Several factors are driving the market, according to DeSilva's latest report. Investment buyers are targeting companies to build publishing platforms that allow for significant economies of scale.
LESS INTEREST IN SMALLER COS.
The field of buyers for less than $10 million properties has narrowed, it said, while competition for companies valued at more than $10 million has become much more aggressive.
Buyers also want to see only profitable titles, showing little patience for turnaround properties. Another driving factor is that larger companies are still pruning their portfolios, such as Primedia's sale of New Woman to Rodale Press. Rodale now is looking to sell American Woodworker.
Magazine companies continue to diversify by buying conferences and expos to reduce dependence on ad revenues, as well as continuing to look for opportunities for international expansion.
Roll-up practitioners, which buy up related properties to form larger companies, are fueling deals by moving decisively to establish an important position in a market sector, such as Wasserstein Perella acquiring American Lawyer and then following up with two more legal publishing acquisitions, set for later in the year.
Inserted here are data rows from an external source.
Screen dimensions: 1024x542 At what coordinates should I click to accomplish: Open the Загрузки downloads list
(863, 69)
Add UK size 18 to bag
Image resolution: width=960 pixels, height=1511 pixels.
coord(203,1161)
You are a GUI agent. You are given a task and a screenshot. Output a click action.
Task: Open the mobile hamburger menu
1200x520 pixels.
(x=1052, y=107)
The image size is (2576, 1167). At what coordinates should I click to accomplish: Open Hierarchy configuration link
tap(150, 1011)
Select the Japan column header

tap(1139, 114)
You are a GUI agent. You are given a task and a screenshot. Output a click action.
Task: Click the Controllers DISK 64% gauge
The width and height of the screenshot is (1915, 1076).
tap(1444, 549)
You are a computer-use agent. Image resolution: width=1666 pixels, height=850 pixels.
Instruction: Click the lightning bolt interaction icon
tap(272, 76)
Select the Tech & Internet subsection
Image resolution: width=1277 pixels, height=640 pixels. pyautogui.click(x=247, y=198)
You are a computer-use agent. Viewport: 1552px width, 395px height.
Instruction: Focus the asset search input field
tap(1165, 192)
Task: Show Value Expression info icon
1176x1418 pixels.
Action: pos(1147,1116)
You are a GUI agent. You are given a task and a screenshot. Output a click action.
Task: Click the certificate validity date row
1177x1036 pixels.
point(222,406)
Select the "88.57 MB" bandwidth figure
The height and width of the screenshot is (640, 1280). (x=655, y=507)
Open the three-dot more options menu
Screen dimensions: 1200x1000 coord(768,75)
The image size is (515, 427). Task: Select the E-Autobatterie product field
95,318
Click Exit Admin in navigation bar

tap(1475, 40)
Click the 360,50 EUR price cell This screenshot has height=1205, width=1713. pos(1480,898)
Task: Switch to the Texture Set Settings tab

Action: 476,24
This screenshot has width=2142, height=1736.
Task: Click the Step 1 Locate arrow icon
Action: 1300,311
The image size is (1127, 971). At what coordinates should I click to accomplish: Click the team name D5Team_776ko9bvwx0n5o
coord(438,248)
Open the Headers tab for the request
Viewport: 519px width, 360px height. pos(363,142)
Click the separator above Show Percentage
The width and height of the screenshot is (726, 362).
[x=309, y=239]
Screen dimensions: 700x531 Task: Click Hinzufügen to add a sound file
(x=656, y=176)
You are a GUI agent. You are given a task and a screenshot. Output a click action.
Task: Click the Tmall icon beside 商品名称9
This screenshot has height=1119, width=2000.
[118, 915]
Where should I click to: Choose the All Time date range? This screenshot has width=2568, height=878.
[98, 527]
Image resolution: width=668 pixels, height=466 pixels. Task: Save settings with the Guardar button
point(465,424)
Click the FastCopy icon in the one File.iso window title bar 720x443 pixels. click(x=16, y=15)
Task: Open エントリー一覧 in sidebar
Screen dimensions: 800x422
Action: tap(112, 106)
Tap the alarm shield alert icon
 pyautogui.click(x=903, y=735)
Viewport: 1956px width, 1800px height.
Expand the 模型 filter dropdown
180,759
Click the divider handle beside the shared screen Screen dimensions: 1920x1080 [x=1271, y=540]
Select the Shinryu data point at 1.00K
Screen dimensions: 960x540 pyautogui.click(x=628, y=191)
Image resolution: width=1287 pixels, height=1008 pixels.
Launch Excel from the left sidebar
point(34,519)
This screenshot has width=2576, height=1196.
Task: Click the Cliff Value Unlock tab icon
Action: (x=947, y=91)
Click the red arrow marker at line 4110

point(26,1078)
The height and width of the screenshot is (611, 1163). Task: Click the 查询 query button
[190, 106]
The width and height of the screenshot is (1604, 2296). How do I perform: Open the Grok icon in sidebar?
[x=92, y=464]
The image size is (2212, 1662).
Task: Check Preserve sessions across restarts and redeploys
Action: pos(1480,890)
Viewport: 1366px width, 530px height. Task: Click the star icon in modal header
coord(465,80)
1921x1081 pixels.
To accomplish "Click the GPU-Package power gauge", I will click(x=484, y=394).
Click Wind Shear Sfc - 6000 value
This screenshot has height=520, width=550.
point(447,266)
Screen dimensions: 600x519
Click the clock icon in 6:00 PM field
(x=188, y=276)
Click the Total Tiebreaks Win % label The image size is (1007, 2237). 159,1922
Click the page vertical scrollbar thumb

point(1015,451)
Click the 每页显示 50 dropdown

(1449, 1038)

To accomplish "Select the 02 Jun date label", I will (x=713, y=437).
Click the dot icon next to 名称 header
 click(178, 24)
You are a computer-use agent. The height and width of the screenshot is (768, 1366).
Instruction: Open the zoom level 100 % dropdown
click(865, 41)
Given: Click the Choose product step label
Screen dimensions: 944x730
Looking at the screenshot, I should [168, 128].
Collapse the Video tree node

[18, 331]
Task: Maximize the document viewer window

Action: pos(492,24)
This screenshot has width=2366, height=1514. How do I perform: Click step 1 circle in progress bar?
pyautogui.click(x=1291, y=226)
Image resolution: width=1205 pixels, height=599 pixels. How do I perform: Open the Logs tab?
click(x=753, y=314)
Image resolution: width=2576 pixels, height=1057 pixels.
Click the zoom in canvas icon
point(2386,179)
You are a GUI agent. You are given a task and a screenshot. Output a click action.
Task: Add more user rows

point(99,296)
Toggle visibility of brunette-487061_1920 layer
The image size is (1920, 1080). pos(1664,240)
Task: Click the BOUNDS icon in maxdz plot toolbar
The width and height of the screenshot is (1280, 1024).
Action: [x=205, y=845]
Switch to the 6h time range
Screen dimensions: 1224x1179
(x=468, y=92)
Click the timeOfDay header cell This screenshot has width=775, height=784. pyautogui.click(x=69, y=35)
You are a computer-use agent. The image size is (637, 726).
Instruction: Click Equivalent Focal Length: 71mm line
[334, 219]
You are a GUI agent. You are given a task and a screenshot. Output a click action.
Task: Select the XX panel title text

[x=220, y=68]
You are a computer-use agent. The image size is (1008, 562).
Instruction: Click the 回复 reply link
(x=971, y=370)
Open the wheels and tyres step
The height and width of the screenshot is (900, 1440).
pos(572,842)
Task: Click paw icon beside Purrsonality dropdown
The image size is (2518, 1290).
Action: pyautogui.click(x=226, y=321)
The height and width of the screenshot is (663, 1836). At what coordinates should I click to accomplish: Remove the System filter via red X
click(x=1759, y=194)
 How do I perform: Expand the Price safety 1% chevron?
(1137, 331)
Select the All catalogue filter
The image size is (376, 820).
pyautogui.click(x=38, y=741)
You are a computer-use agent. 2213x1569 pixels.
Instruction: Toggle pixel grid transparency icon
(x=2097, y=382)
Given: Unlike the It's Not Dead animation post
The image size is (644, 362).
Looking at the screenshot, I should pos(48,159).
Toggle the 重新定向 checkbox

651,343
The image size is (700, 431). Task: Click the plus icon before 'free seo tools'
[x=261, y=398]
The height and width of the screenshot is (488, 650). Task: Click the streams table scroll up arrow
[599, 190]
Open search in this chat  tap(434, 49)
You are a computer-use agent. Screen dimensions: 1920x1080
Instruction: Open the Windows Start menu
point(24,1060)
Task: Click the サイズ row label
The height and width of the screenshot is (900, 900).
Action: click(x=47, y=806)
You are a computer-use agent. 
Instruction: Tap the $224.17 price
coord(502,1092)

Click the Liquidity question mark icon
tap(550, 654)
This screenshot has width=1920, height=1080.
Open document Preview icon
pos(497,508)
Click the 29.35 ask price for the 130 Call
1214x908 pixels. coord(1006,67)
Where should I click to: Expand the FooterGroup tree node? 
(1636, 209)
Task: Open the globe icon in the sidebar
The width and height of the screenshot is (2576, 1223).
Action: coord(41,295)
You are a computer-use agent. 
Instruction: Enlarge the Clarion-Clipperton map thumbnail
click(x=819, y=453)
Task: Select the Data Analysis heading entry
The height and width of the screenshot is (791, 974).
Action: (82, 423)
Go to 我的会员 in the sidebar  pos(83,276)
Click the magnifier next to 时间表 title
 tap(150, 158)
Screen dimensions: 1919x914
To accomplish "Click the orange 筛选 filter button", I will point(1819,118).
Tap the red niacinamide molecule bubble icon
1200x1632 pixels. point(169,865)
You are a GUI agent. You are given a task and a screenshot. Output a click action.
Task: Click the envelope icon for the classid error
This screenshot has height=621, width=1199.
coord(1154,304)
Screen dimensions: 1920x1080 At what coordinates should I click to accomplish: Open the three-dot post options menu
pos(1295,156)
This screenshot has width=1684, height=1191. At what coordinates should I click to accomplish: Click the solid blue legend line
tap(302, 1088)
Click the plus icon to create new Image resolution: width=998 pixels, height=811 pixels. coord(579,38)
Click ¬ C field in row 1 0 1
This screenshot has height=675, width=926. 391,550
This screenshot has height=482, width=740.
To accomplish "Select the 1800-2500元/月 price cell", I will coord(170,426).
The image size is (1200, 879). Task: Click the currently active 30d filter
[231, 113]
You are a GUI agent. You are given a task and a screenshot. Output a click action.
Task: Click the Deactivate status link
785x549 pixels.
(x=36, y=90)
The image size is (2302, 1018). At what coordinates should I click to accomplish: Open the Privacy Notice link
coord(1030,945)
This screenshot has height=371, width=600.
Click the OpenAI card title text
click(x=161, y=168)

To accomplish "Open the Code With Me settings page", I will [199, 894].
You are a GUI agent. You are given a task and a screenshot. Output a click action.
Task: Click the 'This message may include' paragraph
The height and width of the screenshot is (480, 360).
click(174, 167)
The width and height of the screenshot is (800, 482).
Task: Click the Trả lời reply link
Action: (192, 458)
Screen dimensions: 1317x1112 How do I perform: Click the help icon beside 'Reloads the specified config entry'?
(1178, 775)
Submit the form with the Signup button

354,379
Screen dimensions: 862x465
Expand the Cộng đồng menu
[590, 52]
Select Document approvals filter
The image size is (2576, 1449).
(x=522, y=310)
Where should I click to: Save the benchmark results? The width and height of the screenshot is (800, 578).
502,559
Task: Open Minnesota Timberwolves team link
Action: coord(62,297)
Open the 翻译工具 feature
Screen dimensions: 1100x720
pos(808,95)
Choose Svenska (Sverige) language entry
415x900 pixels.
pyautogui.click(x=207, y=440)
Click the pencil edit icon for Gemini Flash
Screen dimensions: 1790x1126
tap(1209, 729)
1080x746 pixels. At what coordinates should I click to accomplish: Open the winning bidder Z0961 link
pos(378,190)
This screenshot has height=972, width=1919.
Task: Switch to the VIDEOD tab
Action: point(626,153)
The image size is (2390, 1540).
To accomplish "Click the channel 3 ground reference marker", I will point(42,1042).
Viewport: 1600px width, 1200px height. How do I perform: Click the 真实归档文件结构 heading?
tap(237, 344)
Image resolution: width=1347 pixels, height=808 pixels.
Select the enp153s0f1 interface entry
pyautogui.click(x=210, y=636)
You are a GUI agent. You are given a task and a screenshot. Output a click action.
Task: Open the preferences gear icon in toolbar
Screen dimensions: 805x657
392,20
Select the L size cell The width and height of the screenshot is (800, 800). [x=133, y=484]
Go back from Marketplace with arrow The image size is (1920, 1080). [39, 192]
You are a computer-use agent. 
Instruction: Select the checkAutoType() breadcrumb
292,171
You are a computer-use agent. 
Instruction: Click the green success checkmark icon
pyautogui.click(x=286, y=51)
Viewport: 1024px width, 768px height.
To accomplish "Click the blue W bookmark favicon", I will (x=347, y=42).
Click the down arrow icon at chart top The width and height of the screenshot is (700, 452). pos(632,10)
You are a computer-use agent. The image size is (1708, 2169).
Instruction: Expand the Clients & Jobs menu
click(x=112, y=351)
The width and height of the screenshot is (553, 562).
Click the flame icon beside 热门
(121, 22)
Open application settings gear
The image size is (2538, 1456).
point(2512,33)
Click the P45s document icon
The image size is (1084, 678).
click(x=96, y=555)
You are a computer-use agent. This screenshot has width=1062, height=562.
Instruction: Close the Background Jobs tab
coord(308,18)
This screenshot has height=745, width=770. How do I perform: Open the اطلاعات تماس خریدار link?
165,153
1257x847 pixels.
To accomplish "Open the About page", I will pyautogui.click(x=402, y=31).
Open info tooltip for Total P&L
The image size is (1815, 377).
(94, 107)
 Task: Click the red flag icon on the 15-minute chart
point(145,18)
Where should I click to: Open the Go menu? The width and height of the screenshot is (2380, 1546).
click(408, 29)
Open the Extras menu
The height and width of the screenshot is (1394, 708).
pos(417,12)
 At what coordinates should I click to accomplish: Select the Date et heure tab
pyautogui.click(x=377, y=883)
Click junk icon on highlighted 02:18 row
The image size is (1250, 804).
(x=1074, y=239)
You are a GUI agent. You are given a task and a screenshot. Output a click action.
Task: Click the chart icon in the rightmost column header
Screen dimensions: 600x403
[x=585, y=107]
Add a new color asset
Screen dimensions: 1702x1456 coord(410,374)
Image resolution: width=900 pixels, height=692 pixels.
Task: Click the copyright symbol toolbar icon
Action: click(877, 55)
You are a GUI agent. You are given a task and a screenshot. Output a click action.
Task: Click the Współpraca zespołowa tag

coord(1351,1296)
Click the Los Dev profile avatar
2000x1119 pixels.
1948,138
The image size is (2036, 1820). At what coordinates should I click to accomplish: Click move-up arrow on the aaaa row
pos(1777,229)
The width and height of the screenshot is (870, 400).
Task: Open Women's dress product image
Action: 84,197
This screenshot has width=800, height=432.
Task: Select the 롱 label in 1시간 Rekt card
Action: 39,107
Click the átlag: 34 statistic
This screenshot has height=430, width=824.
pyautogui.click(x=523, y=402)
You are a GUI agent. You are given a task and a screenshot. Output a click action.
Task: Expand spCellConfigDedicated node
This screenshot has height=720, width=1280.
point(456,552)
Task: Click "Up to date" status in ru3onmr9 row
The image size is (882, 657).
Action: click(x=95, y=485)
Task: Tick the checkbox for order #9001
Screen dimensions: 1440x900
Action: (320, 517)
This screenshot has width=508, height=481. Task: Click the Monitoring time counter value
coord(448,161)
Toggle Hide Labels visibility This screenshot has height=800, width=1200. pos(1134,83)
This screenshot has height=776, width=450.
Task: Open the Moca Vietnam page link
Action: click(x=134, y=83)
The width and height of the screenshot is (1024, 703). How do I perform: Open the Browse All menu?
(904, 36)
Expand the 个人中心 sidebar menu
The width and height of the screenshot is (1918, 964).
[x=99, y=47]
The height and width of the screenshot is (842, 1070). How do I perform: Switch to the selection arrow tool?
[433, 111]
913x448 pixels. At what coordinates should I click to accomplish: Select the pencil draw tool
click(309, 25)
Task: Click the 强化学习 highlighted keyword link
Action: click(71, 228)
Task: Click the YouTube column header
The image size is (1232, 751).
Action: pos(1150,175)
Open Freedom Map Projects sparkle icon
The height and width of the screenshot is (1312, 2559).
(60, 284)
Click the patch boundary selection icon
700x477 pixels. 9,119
Smaller buyers are now looking to emulate those buyers.
New-media deals are being fueled by three main factors: Buyers have pricey stock to use for transactions; big names in traditional media, such as Hearst Corp., Time Warner, Times Mirror Co. and Primedia, appear ready to buy; and successful small Web publishers are feeling insecure and are more willing to consider a home with a mainstream publisher.